Re: Row pattern recognition

From: Tatsuo Ishii <ishii(at)postgresql(dot)org>
To: jacob(dot)champion(at)enterprisedb(dot)com
Cc: vik(at)postgresfriends(dot)org, pgsql-hackers(at)postgresql(dot)org, er(at)xs4all(dot)nl, peter(at)eisentraut(dot)org
Subject: Re: Row pattern recognition
Date: 2024-09-30 00:07:51
Message-ID: 20240930.090751.1732676018799092095.ishii@postgresql.org
Views: Raw Message | Whole Thread | Download mbox | Resend email
Thread:
Lists: pgsql-hackers

>> While playing with the feature, I've been trying to identify runs of
>> matched rows by eye. But it's pretty difficult -- the best I can do is
>> manually count rows using a `COUNT(*) OVER ...`. So I'd like to
>> suggest that MEASURES be part of the eventual v1 feature, if there's
>> no other way to determine whether a row was skipped by a previous
>> match. (That was less obvious to me before the fix in v17.)
>
> I think implementing MEASURES is challenging.
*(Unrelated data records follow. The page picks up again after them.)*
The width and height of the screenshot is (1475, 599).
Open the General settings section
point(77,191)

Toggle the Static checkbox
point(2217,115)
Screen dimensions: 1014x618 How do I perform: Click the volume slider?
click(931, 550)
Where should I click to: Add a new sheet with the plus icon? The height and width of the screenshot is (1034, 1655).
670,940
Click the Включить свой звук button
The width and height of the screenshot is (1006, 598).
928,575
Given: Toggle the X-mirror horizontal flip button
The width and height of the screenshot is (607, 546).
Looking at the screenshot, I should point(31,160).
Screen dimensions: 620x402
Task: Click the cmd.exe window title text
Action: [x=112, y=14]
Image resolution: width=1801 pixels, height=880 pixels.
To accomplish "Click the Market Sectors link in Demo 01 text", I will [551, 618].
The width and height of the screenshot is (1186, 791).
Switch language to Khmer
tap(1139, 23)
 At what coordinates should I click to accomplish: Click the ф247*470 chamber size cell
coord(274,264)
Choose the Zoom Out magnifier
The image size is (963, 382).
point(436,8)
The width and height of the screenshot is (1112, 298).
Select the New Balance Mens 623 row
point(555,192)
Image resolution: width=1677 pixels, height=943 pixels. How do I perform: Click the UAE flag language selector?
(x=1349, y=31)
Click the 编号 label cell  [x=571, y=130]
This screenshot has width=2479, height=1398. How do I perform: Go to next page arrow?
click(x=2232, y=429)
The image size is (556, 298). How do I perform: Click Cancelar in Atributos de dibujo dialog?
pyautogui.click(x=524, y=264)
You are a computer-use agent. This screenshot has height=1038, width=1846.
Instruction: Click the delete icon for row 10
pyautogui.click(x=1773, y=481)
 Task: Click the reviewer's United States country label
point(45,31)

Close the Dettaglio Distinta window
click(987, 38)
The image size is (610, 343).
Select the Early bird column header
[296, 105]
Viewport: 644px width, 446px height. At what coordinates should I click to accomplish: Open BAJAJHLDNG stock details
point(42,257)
Especially we need to
> find how our parser accepts "colname OVER
> window_definition". Currently PostgreSQL's parser only accepts "func()
> OVER window_definition" Even it is technically possible, I think the
> v1 patch size will become much larger than now due to this.
>
> How about inventing new window function that returns row state instead?
>
> - match found (yes/no)
> - skipped due to AFTER MATCH SKIP PAST LAST ROW (no match)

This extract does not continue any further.